How Drone Inspections Provide Value

It’s easy to see how drones are changing the way businesses and communities inspect their assets. A handheld, autonomous, and compact UAV that can capture detailed images and data today is a far cry from actual helicopters trying to accomplish the same feat just 10 years ago, and thanks to the affordability of drone equipment, it’s never been a better time to update your industry with the new efficiencies and data that drones provide. The hard part is actually understanding the value of these drone flights, specifically in commercial infrastructure inspection.

Drones may be evolving firefighters and police departments nationwide, but the largest changes to the way we work are coming from large-scale inspections in energy, commercial real estate, roofing, and telecommunication. So let’s start with the technology behind the value.

The brass-tax of drone operations comes down to their greatest tool — the camera. By using different technologies and cameras for various jobs, drones can pinpoint energy leaks, facade damage, growing hotspots, and so much more. This is achieved through camera specs with infrared, LiDAR, OGI, and digital imagery. 

Thanks to Hollywood, everyone knows infrared and digital imagery, so let’s break down LiDAR and OGI.

OGI follows a similar color-spectrum pattern to identify gas leaks that are invisible to the human eye but visible to special cameras. It’s used to pinpoint where, for example, methane is leaking at a facility where it shouldn’t be.

LiDAR, on the other hand, stands for Light Detection and Ranging. It’s used to measure distances by illuminating targets with laser technology in order to make 3-D models and maps of the targets identified. It’s primarily used for accurate asset modeling and planning.

So now that we know the technology, let’s get into the techniques.

LiDAR, OGI, and infrared can only be taken as far as the techniques applied to them. Drone experts combine camera technology with specific flight and processing techniques in order to automatically generate reports with measurements and estimates needed to make informed asset decisions. These techniques include photogrammetry, thermography, and 3-D modeling. 
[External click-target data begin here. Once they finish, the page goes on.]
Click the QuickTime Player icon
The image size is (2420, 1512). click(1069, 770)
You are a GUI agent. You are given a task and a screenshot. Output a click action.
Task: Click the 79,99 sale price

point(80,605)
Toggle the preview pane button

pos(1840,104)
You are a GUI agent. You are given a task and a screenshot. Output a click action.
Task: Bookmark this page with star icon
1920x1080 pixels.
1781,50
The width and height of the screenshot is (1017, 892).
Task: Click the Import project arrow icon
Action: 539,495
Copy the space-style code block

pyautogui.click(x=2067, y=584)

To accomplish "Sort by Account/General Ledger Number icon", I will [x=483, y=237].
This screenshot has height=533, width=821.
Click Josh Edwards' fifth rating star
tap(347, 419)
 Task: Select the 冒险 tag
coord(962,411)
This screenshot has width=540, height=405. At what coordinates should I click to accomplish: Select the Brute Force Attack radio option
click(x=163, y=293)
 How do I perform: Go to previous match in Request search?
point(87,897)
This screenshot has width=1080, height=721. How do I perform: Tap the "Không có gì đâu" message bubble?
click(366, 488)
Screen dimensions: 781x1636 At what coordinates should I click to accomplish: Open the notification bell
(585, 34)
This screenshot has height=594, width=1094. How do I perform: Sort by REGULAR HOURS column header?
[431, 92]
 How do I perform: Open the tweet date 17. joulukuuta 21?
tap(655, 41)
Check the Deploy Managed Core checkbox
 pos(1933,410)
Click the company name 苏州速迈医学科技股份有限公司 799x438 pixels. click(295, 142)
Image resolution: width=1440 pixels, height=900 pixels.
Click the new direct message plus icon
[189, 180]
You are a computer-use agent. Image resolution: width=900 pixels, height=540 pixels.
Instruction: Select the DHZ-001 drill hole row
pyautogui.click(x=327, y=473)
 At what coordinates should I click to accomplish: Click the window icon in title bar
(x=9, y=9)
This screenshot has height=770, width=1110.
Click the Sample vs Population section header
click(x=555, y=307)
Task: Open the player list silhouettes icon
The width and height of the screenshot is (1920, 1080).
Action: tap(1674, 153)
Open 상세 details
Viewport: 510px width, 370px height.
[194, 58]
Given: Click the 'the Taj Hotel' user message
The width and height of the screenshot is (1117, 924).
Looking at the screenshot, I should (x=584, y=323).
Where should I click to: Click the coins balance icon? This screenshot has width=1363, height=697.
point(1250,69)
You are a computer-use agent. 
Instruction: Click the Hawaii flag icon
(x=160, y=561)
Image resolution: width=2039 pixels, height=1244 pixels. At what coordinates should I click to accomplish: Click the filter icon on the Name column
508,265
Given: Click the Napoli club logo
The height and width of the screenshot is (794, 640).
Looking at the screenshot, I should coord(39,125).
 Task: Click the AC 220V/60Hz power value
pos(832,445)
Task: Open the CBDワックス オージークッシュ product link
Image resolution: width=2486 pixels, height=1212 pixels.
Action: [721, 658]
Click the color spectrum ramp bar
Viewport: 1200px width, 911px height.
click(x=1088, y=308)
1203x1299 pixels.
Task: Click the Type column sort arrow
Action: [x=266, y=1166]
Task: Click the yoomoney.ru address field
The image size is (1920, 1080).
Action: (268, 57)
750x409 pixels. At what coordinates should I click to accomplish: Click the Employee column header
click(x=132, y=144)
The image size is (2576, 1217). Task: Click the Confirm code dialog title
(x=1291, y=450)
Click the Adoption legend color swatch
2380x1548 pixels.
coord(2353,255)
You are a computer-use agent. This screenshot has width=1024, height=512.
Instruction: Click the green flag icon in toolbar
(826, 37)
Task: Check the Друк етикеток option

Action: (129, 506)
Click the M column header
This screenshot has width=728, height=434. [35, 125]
Photogrammetry is the science of obtaining reliable data about physical objects through recording, measuring, and interpreting photographic images. Thermography is the process of identifying problems found with infrared technology. 3-D modeling is the process of actually putting together accurate models from images captured.

This is how a drone flight with the right technology can provide direct value to asset managers in businesses through the country — by interpreting mission-critical data that can identify catastrophic failures before they happen, showcase regulatory issues before companies are fined, and by mapping out building issues with immediate ease and accurate reporting.

To put it simply, the technology makes it possible — the value is in the techniques.